-- Opening Marker --
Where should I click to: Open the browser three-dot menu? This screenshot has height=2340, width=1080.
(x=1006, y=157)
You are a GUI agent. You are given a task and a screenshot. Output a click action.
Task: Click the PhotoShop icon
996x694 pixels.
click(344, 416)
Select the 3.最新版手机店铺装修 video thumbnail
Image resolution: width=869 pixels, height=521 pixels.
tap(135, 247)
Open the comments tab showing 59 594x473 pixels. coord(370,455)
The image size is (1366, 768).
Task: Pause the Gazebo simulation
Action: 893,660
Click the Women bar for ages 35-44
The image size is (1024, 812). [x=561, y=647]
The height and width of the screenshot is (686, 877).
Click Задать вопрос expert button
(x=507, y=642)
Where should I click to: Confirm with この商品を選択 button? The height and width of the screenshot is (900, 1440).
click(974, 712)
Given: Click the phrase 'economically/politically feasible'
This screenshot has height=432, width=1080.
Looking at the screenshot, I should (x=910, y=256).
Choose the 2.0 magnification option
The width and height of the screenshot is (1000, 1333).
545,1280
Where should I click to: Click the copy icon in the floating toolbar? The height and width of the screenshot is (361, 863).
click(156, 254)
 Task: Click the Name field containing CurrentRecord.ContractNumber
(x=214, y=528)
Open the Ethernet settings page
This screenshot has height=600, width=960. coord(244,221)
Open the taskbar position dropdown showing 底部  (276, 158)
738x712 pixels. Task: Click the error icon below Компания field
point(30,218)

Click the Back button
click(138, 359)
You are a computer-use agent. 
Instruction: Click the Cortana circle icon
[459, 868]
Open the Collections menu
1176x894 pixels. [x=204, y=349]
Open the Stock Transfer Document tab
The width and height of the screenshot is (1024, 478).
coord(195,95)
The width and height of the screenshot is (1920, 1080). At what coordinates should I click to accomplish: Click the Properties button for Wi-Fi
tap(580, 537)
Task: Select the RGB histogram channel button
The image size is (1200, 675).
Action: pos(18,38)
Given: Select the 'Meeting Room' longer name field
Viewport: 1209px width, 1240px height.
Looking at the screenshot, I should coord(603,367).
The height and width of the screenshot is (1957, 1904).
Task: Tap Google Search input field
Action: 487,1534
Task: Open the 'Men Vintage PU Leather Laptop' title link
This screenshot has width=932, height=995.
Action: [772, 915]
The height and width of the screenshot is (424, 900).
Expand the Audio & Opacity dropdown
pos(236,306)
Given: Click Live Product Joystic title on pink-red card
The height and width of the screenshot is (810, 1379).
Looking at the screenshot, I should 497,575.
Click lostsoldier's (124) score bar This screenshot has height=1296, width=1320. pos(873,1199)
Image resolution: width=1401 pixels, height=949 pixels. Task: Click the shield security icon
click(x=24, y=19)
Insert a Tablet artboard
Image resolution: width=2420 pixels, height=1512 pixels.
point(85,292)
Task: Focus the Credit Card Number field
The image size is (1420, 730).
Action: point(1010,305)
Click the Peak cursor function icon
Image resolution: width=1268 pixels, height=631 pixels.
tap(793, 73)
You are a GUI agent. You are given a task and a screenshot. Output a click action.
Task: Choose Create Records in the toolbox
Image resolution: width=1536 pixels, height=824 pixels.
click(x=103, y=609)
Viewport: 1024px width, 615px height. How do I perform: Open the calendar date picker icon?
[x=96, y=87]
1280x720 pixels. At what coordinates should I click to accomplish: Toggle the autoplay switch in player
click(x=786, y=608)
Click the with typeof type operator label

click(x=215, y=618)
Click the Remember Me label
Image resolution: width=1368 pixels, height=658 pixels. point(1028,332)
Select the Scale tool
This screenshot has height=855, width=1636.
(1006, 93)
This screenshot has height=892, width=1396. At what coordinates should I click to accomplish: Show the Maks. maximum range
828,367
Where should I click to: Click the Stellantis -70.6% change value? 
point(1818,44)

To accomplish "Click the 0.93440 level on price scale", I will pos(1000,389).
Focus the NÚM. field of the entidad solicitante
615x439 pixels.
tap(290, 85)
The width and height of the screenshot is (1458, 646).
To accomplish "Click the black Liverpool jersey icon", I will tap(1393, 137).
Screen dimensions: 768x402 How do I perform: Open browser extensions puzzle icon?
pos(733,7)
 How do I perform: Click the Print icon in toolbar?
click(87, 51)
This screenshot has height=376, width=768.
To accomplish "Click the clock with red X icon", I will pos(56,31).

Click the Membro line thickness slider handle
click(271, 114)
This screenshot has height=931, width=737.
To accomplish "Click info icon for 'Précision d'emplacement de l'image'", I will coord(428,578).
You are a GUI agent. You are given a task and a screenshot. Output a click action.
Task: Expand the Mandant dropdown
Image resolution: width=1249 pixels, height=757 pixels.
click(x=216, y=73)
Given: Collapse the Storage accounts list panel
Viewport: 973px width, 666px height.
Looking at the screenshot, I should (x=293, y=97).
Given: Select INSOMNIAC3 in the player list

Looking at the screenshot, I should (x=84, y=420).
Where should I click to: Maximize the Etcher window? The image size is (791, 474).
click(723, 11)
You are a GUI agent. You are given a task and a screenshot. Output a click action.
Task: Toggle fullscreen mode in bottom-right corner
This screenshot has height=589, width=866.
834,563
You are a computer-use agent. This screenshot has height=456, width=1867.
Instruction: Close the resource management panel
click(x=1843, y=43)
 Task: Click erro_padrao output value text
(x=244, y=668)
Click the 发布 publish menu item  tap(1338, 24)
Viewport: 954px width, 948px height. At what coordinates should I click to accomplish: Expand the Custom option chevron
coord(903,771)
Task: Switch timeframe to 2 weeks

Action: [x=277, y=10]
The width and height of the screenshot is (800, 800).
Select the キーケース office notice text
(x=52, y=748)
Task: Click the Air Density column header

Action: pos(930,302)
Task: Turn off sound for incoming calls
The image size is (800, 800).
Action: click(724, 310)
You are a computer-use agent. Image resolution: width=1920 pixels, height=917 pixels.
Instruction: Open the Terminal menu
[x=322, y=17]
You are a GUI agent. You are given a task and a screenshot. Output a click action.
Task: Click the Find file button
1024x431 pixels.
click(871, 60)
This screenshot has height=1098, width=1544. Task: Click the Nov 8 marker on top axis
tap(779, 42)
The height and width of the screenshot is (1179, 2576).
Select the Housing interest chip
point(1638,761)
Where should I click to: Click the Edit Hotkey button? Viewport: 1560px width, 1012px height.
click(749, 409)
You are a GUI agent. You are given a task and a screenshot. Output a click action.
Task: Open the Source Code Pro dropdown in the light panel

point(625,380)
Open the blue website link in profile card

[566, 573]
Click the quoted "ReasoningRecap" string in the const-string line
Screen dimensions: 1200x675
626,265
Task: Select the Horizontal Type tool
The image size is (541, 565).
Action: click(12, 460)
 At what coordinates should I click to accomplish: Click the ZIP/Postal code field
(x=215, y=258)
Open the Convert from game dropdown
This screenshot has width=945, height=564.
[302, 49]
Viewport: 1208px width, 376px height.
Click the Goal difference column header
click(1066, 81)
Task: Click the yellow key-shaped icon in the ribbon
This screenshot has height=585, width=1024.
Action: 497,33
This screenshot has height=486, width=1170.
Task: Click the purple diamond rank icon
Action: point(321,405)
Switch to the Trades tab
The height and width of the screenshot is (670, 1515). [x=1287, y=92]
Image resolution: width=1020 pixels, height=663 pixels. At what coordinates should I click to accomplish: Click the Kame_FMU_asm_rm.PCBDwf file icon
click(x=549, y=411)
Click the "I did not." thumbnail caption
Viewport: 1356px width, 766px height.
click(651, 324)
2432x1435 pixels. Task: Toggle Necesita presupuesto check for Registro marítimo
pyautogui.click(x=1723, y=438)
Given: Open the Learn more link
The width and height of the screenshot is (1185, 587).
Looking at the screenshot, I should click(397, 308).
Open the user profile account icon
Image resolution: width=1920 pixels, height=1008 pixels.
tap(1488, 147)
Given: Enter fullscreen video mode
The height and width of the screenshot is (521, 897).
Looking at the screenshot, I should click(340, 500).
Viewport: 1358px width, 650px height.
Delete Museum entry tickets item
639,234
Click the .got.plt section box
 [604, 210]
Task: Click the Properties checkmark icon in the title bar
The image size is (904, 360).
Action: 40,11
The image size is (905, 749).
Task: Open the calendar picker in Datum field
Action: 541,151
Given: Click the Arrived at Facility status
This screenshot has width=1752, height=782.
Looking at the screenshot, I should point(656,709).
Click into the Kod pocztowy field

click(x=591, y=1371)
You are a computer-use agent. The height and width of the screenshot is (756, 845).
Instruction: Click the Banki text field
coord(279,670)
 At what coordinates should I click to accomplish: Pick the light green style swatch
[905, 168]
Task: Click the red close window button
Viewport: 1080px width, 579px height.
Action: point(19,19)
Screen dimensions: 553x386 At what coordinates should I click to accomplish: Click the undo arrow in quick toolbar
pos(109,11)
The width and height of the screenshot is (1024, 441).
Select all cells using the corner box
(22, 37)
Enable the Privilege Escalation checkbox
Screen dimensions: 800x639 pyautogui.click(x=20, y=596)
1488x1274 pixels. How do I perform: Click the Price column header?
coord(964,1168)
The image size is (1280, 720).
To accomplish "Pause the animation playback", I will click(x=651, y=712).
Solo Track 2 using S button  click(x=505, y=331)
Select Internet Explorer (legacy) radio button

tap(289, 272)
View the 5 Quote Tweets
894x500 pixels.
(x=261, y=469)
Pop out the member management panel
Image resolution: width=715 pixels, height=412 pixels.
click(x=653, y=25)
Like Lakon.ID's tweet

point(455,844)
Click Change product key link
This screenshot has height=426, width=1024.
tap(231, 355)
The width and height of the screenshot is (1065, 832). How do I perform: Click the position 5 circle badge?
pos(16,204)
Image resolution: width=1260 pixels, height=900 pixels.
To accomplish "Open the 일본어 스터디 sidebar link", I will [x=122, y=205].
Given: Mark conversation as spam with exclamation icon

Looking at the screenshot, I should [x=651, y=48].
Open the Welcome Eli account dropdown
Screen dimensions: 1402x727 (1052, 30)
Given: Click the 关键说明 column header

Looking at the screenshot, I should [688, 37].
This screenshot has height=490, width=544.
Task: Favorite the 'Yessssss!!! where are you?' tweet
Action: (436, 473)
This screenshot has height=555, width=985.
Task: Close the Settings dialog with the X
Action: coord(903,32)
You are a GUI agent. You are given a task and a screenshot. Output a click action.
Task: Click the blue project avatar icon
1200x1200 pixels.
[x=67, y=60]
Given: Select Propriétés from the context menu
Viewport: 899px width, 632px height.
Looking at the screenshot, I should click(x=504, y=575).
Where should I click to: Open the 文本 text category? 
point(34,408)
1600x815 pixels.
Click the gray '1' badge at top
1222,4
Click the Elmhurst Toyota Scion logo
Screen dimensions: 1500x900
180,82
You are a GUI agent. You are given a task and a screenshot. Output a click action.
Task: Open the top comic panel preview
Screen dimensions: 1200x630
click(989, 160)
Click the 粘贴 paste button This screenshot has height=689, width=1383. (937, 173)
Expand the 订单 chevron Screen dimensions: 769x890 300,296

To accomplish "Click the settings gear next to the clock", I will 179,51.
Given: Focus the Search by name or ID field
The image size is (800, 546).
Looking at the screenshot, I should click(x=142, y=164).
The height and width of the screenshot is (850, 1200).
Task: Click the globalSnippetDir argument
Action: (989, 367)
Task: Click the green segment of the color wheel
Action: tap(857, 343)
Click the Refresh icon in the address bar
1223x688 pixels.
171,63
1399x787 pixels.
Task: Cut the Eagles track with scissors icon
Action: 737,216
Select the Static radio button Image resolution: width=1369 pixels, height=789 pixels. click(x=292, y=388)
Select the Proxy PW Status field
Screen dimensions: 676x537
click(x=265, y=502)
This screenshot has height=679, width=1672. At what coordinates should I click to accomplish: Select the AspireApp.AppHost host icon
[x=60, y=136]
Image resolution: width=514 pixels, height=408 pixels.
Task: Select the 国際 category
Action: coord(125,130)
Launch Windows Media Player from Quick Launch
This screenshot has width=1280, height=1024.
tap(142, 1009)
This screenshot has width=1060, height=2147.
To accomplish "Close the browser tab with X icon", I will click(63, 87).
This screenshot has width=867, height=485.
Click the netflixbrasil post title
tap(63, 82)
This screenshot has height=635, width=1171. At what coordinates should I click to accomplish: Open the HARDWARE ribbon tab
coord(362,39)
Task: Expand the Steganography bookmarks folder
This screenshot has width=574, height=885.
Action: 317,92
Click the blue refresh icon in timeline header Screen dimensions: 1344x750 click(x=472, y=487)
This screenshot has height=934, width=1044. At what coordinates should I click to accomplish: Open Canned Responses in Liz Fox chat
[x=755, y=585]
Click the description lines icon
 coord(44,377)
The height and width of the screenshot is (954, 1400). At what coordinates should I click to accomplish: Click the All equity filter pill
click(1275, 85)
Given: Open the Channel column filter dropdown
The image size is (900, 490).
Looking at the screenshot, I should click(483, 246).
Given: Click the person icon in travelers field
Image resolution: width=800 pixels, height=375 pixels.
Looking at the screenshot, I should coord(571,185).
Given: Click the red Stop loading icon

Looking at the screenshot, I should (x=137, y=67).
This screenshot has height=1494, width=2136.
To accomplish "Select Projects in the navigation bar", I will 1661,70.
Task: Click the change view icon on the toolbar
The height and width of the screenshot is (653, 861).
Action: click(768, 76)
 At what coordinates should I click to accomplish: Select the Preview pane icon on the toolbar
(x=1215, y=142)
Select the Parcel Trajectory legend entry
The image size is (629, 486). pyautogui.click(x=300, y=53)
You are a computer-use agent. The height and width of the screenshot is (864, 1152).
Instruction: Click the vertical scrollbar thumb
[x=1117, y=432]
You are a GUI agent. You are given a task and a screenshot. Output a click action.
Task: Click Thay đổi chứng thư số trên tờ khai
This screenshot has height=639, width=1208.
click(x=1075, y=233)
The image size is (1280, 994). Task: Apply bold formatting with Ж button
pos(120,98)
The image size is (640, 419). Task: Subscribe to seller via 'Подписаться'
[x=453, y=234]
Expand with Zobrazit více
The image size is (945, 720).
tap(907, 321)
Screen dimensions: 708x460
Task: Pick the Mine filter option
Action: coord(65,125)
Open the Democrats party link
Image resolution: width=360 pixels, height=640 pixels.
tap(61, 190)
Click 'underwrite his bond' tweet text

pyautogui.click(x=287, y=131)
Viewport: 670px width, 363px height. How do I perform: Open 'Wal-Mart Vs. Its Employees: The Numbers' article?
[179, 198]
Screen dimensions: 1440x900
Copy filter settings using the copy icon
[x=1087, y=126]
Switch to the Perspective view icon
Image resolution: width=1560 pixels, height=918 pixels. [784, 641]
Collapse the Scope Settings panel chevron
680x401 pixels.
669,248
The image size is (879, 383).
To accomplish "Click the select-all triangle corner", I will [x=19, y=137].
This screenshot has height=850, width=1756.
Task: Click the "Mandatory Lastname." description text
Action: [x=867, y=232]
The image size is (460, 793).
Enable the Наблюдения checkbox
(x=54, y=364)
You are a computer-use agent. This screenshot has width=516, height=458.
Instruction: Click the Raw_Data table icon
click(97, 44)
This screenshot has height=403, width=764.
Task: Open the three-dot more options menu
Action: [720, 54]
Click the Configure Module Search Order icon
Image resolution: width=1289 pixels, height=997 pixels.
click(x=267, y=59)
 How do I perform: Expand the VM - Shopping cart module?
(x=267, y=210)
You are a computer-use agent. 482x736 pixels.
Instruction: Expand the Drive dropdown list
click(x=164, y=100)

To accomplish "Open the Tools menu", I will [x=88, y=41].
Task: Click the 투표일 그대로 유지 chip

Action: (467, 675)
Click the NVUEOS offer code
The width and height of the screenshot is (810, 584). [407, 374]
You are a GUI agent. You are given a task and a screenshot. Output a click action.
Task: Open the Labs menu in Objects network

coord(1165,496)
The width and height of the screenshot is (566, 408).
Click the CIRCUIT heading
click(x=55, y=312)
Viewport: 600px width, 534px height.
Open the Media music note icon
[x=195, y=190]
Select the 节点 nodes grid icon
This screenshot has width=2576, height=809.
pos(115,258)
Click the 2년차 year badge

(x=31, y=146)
-- Closing Marker --
**Exercise requirements:**
Copy the records above exactly, please, but only from the first line through the line containing "Task: Click the PhotoShop icon".

**Result for this exercise:**
Where should I click to: Open the browser three-dot menu? This screenshot has height=2340, width=1080.
(x=1006, y=157)
You are a GUI agent. You are given a task and a screenshot. Output a click action.
Task: Click the PhotoShop icon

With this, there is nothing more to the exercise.